[start of DATA PROVIDED]
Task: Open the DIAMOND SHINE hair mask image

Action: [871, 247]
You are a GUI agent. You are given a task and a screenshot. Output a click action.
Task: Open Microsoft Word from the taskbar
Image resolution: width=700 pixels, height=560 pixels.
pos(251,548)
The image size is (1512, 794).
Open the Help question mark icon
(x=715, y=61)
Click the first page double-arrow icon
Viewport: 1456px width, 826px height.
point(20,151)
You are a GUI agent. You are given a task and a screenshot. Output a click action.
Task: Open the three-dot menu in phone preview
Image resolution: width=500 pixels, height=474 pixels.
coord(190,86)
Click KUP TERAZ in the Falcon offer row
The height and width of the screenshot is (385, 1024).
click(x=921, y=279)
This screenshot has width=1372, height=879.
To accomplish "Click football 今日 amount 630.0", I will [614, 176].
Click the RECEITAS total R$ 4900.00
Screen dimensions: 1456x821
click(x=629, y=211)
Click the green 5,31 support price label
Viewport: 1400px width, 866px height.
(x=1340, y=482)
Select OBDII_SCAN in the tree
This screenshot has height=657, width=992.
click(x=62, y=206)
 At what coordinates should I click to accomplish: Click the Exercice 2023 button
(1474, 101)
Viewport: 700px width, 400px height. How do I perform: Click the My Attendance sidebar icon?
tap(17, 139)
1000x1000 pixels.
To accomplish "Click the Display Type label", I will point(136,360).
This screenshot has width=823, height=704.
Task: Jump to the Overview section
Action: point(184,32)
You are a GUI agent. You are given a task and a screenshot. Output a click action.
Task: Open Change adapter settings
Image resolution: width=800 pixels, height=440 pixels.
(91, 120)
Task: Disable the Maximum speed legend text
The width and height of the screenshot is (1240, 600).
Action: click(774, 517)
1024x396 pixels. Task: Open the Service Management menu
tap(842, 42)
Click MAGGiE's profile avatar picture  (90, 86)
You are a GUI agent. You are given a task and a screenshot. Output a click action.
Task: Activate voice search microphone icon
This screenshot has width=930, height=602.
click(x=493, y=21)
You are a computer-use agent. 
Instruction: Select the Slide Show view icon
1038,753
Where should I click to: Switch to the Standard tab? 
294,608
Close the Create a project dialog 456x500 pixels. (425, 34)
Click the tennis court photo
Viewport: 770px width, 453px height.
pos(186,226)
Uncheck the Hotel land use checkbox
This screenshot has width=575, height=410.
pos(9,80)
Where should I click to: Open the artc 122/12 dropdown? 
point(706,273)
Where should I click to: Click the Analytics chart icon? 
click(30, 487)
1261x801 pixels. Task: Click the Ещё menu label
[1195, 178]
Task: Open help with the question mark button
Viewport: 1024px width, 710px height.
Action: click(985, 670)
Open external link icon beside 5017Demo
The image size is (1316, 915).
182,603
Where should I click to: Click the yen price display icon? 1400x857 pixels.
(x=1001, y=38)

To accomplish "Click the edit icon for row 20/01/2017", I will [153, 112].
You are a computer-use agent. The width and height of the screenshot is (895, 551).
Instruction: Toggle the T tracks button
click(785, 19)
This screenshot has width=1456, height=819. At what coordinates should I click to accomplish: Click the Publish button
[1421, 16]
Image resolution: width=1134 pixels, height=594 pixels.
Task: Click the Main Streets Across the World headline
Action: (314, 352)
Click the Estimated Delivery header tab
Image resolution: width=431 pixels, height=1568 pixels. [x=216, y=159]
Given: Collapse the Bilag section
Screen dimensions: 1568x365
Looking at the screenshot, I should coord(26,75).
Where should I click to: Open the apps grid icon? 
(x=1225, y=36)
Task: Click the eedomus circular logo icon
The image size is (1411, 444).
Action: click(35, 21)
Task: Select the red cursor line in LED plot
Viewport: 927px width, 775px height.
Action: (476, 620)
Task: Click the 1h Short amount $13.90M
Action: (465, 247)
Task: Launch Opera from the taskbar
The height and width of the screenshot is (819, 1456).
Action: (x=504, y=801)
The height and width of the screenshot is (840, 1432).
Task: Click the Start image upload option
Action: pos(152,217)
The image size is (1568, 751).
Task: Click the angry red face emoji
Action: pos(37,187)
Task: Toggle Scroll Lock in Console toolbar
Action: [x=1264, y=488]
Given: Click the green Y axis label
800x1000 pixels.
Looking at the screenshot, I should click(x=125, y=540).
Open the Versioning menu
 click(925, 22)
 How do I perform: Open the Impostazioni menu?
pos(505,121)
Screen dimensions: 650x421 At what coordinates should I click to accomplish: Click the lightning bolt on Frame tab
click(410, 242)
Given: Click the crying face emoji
[end of DATA PROVIDED]
§ **BRIEF**
Turn the records above into a numbered list with one line per item, and leave out any blank lines.

§ **REPLY TO THE TASK**
1. Task: Open the DIAMOND SHINE hair mask image
2. Action: [871, 247]
3. You are a GUI agent. You are given a task and a screenshot. Output a click action.
4. Task: Open Microsoft Word from the taskbar
5. Image resolution: width=700 pixels, height=560 pixels.
6. pos(251,548)
7. The image size is (1512, 794).
8. Open the Help question mark icon
9. (x=715, y=61)
10. Click the first page double-arrow icon
11. Viewport: 1456px width, 826px height.
12. point(20,151)
13. You are a GUI agent. You are given a task and a screenshot. Output a click action.
14. Task: Open the three-dot menu in phone preview
15. Image resolution: width=500 pixels, height=474 pixels.
16. coord(190,86)
17. Click KUP TERAZ in the Falcon offer row
18. The height and width of the screenshot is (385, 1024).
19. click(x=921, y=279)
20. This screenshot has width=1372, height=879.
21. To accomplish "Click football 今日 amount 630.0", I will [614, 176].
22. Click the RECEITAS total R$ 4900.00
23. Screen dimensions: 1456x821
24. click(x=629, y=211)
25. Click the green 5,31 support price label
26. Viewport: 1400px width, 866px height.
27. (x=1340, y=482)
28. Select OBDII_SCAN in the tree
29. This screenshot has height=657, width=992.
30. click(x=62, y=206)
31.  At what coordinates should I click to accomplish: Click the Exercice 2023 button
32. (1474, 101)
33. Viewport: 700px width, 400px height. How do I perform: Click the My Attendance sidebar icon?
34. tap(17, 139)
35. 1000x1000 pixels.
36. To accomplish "Click the Display Type label", I will point(136,360).
37. This screenshot has width=823, height=704.
38. Task: Jump to the Overview section
39. Action: point(184,32)
40. You are a GUI agent. You are given a task and a screenshot. Output a click action.
41. Task: Open Change adapter settings
42. Image resolution: width=800 pixels, height=440 pixels.
43. (91, 120)
44. Task: Disable the Maximum speed legend text
45. The width and height of the screenshot is (1240, 600).
46. Action: click(774, 517)
47. 1024x396 pixels. Task: Open the Service Management menu
48. tap(842, 42)
49. Click MAGGiE's profile avatar picture  (90, 86)
50. You are a GUI agent. You are given a task and a screenshot. Output a click action.
51. Task: Activate voice search microphone icon
52. This screenshot has width=930, height=602.
53. click(x=493, y=21)
54. You are a computer-use agent. 
55. Instruction: Select the Slide Show view icon
56. 1038,753
57. Where should I click to: Switch to the Standard tab? 
58. 294,608
59. Close the Create a project dialog 456x500 pixels. (425, 34)
60. Click the tennis court photo
61. Viewport: 770px width, 453px height.
62. pos(186,226)
63. Uncheck the Hotel land use checkbox
64. This screenshot has width=575, height=410.
65. pos(9,80)
66. Where should I click to: Open the artc 122/12 dropdown? 
67. point(706,273)
68. Where should I click to: Click the Analytics chart icon? 
69. click(30, 487)
70. 1261x801 pixels. Task: Click the Ещё menu label
71. [1195, 178]
72. Task: Open help with the question mark button
73. Viewport: 1024px width, 710px height.
74. Action: click(985, 670)
75. Open external link icon beside 5017Demo
76. The image size is (1316, 915).
77. 182,603
78. Where should I click to: Click the yen price display icon? 1400x857 pixels.
79. (x=1001, y=38)
80. To accomplish "Click the edit icon for row 20/01/2017", I will [153, 112].
81. You are a computer-use agent. The width and height of the screenshot is (895, 551).
82. Instruction: Toggle the T tracks button
83. click(785, 19)
84. This screenshot has width=1456, height=819. At what coordinates should I click to accomplish: Click the Publish button
85. [1421, 16]
86. Image resolution: width=1134 pixels, height=594 pixels.
87. Task: Click the Main Streets Across the World headline
88. Action: (314, 352)
89. Click the Estimated Delivery header tab
90. Image resolution: width=431 pixels, height=1568 pixels. [x=216, y=159]
91. Given: Collapse the Bilag section
92. Screen dimensions: 1568x365
93. Looking at the screenshot, I should coord(26,75).
94. Where should I click to: Open the apps grid icon? 
95. (x=1225, y=36)
96. Task: Click the eedomus circular logo icon
97. The image size is (1411, 444).
98. Action: click(35, 21)
99. Task: Select the red cursor line in LED plot
100. Viewport: 927px width, 775px height.
101. Action: (476, 620)
102. Task: Click the 1h Short amount $13.90M
103. Action: (465, 247)
104. Task: Launch Opera from the taskbar
105. The height and width of the screenshot is (819, 1456).
106. Action: (x=504, y=801)
107. The height and width of the screenshot is (840, 1432).
108. Task: Click the Start image upload option
109. Action: pos(152,217)
110. The image size is (1568, 751).
111. Task: Click the angry red face emoji
112. Action: pos(37,187)
113. Task: Toggle Scroll Lock in Console toolbar
114. Action: [x=1264, y=488]
115. Given: Click the green Y axis label
116. 800x1000 pixels.
117. Looking at the screenshot, I should click(x=125, y=540).
118. Open the Versioning menu
119.  click(925, 22)
120.  How do I perform: Open the Impostazioni menu?
121. pos(505,121)
122. Screen dimensions: 650x421 At what coordinates should I click to accomplish: Click the lightning bolt on Frame tab
123. click(410, 242)
124. Given: Click the crying face emoji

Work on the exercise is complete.